Years have passed and now my husband is thankful for the road I took and the one he eventually has supported me in. I still have those people in my family who say, “he’s just SPOILED” (sometimes his behavior can come across this way) or “What do you expect, you waited so long to have your second kid” (5 1/2 years to be exact–really??) or I get the occasional, “You cater to his every need”….well he is a child, that’s what GOOD mothers do right? Point is when he was given a diagnosis many still didn’t want to believe it. Of course, I cried but I knew that crying would get me nowhere! I acted and got him the services he needed and continues to require.
Although I have seen many accomplishments with the services that he receives our journey is a work in progress. My son is verbal and his actions although sometimes inappropriate, don’t make his ADHD or Asperger’s that noticeable. Although I hear many say with an autistic child it’s quite noticeable due to the flapping of the hands or other movements, in the case of my son it takes time to notice. A prime example is him asking questions repetitively (the same question over and over again even though he’s received the same answer a million times), a fixation on something, thriving on routines and if they are broken all hell breaks loose, unusual body language, his dazed look because of the medication and the list can go on. Many family members don’t understand these behaviors!

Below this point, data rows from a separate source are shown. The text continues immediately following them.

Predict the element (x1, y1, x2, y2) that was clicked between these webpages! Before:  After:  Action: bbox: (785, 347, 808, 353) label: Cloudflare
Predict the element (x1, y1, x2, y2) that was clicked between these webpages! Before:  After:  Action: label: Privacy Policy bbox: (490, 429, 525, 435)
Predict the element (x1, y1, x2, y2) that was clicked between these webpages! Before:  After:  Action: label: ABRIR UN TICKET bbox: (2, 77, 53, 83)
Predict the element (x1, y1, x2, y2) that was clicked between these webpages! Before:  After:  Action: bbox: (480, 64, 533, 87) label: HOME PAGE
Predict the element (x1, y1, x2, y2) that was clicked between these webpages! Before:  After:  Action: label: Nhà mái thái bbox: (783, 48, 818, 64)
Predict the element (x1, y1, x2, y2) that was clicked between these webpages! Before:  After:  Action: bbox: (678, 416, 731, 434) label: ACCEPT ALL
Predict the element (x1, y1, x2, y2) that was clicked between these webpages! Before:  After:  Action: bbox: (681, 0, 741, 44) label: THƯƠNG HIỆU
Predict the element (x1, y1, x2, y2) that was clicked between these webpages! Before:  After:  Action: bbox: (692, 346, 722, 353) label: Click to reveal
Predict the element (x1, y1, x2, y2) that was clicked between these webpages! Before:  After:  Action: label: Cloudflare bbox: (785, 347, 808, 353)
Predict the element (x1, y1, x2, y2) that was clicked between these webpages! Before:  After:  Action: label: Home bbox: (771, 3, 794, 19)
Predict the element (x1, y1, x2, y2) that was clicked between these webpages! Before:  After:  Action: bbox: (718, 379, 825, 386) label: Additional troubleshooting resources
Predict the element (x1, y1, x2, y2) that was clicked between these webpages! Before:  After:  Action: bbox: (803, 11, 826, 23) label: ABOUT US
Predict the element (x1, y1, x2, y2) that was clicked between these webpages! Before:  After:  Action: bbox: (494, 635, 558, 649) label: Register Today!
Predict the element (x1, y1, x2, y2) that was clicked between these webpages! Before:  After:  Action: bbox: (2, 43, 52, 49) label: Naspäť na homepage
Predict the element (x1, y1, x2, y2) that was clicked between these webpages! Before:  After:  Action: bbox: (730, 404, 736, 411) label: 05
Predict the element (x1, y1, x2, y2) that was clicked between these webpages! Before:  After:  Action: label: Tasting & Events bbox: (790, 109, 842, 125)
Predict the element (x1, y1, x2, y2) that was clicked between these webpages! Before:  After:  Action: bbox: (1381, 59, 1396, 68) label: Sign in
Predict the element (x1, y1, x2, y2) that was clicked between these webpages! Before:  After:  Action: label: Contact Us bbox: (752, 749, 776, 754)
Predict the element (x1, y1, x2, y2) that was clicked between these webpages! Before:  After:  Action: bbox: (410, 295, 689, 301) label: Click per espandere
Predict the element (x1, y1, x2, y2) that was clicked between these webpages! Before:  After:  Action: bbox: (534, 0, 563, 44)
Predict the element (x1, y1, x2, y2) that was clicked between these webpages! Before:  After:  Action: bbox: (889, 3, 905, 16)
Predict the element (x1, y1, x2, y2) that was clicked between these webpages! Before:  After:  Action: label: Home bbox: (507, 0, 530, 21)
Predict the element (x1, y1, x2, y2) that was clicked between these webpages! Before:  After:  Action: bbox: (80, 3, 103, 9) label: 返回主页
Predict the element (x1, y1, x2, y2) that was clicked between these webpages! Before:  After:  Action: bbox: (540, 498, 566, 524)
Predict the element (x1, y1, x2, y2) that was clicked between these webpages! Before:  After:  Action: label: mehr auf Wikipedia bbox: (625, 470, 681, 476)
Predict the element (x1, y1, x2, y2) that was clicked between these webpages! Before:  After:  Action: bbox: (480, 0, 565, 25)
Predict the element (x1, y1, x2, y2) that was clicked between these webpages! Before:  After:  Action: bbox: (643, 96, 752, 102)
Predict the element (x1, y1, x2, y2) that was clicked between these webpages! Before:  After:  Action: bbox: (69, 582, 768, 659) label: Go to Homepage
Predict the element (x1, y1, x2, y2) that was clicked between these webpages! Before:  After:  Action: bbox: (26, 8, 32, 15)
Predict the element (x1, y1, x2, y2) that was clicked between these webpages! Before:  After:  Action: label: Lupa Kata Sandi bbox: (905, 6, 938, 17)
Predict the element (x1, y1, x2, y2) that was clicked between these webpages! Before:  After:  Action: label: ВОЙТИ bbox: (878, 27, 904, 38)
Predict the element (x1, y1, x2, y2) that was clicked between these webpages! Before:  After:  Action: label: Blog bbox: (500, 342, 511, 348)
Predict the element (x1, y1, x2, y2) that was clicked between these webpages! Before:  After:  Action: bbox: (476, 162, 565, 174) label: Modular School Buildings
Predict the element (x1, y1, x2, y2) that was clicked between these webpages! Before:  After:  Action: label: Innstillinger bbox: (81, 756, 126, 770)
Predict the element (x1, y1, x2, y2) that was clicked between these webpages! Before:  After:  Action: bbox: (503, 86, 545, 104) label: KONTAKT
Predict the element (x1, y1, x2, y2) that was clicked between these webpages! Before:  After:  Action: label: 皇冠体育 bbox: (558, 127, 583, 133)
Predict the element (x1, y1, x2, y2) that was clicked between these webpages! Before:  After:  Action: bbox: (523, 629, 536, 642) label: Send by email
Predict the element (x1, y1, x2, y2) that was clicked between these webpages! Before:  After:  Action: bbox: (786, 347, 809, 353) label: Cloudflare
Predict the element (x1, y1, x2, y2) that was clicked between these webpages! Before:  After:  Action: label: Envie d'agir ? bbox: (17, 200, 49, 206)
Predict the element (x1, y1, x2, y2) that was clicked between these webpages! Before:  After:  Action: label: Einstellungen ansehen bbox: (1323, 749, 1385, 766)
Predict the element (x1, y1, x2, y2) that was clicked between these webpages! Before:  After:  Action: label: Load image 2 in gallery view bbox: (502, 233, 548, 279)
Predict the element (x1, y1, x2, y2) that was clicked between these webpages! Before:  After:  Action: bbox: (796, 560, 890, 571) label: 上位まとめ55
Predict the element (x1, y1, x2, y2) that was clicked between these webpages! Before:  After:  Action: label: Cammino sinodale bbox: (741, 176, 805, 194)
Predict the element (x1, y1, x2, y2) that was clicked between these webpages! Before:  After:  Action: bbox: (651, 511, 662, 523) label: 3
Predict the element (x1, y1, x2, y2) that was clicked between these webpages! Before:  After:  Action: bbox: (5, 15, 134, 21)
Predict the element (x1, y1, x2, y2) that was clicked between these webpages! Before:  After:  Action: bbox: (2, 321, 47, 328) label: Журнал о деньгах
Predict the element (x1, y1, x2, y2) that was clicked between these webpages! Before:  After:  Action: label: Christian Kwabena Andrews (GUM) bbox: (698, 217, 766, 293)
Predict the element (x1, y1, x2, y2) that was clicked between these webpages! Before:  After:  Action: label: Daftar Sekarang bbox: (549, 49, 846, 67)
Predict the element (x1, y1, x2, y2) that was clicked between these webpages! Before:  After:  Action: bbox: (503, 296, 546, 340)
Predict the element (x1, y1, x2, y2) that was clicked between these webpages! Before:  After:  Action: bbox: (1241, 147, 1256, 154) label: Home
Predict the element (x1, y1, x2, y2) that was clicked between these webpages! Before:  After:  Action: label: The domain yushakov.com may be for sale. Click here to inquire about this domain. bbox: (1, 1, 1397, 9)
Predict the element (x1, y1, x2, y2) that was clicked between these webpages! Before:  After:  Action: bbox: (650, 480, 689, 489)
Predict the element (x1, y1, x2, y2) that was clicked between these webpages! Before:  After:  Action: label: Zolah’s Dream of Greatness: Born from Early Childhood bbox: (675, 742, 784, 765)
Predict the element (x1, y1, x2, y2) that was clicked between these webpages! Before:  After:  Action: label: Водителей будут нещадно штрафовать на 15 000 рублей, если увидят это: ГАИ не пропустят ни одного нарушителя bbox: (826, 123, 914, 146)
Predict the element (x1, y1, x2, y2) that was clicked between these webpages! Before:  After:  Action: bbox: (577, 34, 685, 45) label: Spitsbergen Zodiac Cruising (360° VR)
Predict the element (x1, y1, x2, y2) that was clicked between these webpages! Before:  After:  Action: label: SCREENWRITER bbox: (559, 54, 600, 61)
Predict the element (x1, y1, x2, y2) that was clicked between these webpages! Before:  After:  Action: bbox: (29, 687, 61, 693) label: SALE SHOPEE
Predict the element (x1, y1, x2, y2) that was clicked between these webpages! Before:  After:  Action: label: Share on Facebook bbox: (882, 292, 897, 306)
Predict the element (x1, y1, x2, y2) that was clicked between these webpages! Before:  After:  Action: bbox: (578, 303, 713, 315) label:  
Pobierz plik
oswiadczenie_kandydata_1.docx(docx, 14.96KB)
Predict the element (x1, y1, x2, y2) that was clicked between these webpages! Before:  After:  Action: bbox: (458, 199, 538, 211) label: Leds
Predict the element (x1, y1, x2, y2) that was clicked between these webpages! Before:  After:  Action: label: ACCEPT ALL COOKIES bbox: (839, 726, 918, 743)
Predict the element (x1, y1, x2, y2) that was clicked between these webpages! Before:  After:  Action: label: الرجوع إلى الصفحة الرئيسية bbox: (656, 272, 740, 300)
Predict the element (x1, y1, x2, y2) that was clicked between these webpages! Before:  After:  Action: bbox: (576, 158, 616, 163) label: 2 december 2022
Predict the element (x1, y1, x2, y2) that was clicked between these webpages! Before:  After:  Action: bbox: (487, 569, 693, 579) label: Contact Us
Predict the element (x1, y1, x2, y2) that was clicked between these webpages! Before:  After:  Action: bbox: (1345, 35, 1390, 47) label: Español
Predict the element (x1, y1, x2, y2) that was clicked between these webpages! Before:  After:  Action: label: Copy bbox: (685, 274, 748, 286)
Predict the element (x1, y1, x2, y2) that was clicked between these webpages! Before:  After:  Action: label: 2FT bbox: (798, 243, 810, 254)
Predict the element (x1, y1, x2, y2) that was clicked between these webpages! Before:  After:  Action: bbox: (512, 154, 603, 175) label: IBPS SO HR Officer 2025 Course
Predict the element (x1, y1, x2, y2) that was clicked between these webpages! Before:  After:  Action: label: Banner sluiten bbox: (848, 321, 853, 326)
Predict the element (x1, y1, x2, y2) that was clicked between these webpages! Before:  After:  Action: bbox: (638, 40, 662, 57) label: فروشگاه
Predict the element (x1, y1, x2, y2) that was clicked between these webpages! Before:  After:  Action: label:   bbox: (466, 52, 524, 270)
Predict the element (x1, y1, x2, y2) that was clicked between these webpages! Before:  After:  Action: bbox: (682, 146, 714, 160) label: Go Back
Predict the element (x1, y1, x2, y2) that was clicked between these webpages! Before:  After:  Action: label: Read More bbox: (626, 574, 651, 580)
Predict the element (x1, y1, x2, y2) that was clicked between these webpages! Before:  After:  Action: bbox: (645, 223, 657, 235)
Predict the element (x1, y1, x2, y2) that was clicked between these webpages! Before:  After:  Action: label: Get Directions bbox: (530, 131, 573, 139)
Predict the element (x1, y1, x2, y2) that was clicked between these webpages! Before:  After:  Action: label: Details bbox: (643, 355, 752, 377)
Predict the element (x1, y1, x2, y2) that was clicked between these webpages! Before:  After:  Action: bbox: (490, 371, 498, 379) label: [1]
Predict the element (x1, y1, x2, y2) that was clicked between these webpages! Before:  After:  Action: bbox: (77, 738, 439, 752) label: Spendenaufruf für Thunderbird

The unusual body language sometimes leads to the awkward stares from others which doesn’t even phase him because oftentimes social cues he just can’t figure out. They “bothered” me as a parent because you know someone is looking at your child and thinking, “he’s awkward”. They don’t bother me anymore, because I am far beyond caring what other people think. I do know that these behaviors are considered to be thought of as, “immature”. His size confuses people and many just don’t get it and guess what? They don’t have to!
I rarely allow him to go out with anyone because just the other day he said, “Mommy, I went in the mens bathroom alone!”. I almost cringed! Why? Well, again he may stare at someone or say something inappropriate and considering his size, they may take it offensively not knowing that he doesn’t mean anything by it. Family wouldn’t understand it, and they don’t because that person allowed him to go in alone. I told him to NEVER ever go in alone again and just do what we do if we are out.
Some may think I keep him isolated but until my family understands what it means to raise a child with ADHD & Asperger’s I move forward cautiously. I am his voice and when a family member reverts to uneducated ignorance I speak up for him. In fact, I speak up for him to anyone I have to. You don’t have to understand ADHD or Asperger’s but you should educate yourself on the various forms of disabilities before you pass judgement and frown upon others.
Does your family understand that you or child have a disability?